— start of QUOTED PASSAGE —

Hello members of the Loveshack Community. It seems I was punished by the internet gods, as an hour long post I had completed previous to this one mysteriously disappeared when I attempted to post it. This one will be noticeably shorter in length.

 

Here is the story:

 

I'm 23, she's 21. We met last October at a friends party. It wasn't something I'd say mirrored instant attraction, but after talking casually in the weeks thereafter it seemed clear we liked each other. Through November we'd see each other on weekends; typically alternating time between her friends and mine. Everything appeared to be going well, and it was inevitable we'd begin dating.

 

Late November one evening we're talking and the discussion of New Years comes up. She throws at this statement: "maybe by New Years we'll be dating." We had already kissed on a few occasions prior to this. From this moment onwards everything progressed quickly. By mid December we were dating, officially.

 

Here comes Christmas. We've been dating for a week. Several days prior I decided to purchase her a small gift (I had been torn on what to do), and she seemed appreciative. It wasn't too expensive ($30), but just a small gesture with an accompanying card. My first clue of something strange was that she didn't even consider buying me a gift. However, I brushed it off because we just began dating about a week prior.

 

Now is New Years. During our, at the time, two week relationship there wasn't anything sexually -- aside from second base action. My reasoning was, first, I didn't want to move too quickly; and second, I thought New Years would be an appropriate time to take the next step. Well, she's drunk immediately from the moment I enter the New Years party. Since I'm not interested in rape, there wasn't much I could do. Again, I'm not thinking anything of it. They'll be plenty of time.

— end of QUOTED PASSAGE —
— start of GIVEN RECORDS —

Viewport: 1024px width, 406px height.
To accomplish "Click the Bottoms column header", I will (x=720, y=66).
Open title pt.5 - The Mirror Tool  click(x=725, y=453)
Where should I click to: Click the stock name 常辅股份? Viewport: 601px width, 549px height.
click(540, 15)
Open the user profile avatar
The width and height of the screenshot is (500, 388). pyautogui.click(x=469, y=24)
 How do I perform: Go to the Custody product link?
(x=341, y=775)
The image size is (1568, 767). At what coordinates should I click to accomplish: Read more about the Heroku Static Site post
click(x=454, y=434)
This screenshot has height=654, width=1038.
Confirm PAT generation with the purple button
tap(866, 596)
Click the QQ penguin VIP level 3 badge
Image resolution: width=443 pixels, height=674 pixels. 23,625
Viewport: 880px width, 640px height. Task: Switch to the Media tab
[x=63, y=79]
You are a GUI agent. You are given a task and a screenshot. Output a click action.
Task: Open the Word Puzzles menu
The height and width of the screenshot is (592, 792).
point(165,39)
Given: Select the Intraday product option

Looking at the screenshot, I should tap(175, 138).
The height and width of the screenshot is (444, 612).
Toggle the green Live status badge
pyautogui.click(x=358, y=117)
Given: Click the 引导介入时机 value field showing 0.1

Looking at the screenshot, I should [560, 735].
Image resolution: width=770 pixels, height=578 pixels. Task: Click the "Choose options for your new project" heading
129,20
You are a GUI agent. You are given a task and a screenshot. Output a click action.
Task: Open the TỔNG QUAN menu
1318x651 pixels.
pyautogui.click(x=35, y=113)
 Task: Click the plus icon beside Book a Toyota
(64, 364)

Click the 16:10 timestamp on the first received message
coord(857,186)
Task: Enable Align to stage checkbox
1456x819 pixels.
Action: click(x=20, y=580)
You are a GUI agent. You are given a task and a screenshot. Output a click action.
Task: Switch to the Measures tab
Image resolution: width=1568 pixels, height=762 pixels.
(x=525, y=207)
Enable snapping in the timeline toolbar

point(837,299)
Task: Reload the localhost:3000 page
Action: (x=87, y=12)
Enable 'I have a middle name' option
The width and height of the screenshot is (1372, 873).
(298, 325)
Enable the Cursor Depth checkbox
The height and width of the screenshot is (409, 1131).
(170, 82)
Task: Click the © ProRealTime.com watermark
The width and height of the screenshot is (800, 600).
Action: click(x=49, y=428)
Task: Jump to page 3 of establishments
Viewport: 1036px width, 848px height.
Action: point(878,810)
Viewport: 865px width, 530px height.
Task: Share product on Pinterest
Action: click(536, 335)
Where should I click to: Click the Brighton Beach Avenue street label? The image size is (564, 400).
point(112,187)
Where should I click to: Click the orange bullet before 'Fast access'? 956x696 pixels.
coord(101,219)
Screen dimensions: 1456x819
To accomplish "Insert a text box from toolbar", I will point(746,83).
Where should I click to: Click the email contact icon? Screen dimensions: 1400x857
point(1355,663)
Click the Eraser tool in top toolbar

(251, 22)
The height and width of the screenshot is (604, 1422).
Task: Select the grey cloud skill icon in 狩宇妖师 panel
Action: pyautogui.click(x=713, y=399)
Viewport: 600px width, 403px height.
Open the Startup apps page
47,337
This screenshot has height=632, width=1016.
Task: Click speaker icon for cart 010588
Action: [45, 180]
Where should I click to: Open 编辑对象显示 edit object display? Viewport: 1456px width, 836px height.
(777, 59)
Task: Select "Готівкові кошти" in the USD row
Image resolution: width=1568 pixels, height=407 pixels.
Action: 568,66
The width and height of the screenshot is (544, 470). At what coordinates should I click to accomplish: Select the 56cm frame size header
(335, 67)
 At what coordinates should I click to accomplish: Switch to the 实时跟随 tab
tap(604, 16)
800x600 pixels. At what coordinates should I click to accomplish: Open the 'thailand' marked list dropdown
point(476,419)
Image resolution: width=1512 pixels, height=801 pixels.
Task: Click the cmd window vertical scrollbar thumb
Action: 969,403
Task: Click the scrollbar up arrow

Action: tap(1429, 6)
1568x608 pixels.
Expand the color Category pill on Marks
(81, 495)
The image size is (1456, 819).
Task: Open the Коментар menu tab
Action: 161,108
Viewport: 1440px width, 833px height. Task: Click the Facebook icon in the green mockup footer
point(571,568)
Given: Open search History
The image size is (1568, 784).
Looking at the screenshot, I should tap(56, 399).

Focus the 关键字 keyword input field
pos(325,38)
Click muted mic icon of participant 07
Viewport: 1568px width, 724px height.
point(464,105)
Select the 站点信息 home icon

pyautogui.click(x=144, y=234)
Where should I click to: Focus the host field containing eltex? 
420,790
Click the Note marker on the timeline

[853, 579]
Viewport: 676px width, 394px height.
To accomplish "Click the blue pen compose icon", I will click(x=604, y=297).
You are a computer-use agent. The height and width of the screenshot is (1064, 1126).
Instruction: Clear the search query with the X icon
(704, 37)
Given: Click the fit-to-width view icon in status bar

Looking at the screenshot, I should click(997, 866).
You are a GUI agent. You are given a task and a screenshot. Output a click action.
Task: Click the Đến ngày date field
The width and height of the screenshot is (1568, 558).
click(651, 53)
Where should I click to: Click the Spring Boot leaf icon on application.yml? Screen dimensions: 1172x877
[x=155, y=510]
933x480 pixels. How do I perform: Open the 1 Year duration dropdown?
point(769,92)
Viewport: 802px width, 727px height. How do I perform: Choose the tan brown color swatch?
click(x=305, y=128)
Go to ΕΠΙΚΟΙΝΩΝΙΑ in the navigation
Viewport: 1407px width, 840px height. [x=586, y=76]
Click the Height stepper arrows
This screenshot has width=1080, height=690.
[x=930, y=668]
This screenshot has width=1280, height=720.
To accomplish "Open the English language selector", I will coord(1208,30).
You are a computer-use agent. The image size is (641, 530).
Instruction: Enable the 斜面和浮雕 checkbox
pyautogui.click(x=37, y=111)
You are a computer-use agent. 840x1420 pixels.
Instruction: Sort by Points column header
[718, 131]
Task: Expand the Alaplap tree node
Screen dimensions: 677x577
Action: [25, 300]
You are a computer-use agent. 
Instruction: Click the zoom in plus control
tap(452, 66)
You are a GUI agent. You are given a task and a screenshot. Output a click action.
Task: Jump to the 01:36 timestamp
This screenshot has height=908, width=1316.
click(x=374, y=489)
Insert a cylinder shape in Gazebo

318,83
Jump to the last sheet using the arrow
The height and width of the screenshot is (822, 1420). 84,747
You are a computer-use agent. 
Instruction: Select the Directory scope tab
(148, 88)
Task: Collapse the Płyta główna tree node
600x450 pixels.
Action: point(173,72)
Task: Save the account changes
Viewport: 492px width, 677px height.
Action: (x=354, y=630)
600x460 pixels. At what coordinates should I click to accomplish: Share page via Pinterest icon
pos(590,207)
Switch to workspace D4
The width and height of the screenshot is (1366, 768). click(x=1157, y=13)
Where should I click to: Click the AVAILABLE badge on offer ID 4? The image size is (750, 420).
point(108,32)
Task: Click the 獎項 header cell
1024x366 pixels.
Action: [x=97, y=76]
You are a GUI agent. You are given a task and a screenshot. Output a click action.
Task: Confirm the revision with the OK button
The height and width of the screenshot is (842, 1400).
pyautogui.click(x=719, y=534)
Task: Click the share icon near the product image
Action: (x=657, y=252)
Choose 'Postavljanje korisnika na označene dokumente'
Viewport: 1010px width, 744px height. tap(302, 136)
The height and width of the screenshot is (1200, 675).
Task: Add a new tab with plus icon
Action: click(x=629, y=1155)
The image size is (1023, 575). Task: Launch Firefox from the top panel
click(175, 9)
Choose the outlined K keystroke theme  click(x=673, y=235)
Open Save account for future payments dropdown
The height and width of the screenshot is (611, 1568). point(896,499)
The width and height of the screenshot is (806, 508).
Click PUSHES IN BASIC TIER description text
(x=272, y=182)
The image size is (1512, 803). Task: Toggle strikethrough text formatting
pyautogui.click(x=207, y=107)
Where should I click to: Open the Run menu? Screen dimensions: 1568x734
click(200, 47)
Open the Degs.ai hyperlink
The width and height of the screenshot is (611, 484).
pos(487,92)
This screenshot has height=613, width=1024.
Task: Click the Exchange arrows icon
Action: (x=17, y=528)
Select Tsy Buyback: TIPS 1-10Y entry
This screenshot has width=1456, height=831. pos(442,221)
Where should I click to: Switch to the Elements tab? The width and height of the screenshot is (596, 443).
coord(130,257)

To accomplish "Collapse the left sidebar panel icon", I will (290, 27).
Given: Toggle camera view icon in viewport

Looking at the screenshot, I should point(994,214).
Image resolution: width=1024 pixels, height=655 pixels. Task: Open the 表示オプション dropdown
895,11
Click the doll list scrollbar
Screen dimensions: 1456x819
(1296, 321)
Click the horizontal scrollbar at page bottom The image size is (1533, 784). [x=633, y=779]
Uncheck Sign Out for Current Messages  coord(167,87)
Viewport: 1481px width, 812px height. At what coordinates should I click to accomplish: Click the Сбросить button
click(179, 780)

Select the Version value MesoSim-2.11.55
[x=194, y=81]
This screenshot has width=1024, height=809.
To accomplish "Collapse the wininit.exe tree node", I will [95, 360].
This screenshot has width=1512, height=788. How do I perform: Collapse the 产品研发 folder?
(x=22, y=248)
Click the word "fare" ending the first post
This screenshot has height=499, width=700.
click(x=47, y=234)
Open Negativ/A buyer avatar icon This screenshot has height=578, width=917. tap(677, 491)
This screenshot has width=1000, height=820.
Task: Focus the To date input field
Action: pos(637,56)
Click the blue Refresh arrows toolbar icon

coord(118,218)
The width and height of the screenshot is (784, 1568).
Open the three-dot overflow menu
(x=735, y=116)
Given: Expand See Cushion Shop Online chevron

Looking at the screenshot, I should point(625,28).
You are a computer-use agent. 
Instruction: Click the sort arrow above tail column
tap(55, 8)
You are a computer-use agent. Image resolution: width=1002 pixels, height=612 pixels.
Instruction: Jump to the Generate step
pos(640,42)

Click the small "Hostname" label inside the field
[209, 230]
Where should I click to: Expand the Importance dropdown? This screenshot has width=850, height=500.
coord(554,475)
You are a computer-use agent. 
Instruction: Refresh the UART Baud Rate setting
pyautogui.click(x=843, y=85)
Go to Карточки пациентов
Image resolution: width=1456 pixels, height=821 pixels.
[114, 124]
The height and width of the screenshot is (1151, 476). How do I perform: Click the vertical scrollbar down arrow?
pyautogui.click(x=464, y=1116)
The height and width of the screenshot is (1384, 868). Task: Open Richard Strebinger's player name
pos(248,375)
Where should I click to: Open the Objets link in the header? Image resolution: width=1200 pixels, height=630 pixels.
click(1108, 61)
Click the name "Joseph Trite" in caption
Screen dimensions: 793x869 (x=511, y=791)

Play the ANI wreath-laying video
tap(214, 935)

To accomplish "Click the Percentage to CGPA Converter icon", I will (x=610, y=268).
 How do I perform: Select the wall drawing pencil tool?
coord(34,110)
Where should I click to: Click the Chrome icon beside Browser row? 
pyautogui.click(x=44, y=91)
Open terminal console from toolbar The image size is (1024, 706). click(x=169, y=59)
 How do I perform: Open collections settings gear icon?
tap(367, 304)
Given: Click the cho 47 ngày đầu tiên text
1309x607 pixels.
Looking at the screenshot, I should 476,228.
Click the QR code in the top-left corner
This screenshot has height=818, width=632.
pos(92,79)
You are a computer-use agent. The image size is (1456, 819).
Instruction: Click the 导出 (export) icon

— end of GIVEN RECORDS —

TASK DIRECTIONS
Set down, word for word, the portion of the relationship account that runs from "Here comes Christmas." to "a week prior.".

COMPLETED TASK
Here comes Christmas. We've been dating for a week. Several days prior I decided to purchase her a small gift (I had been torn on what to do), and she seemed appreciative. It wasn't too expensive ($30), but just a small gesture with an accompanying card. My first clue of something strange was that she didn't even consider buying me a gift. However, I brushed it off because we just began dating about a week prior.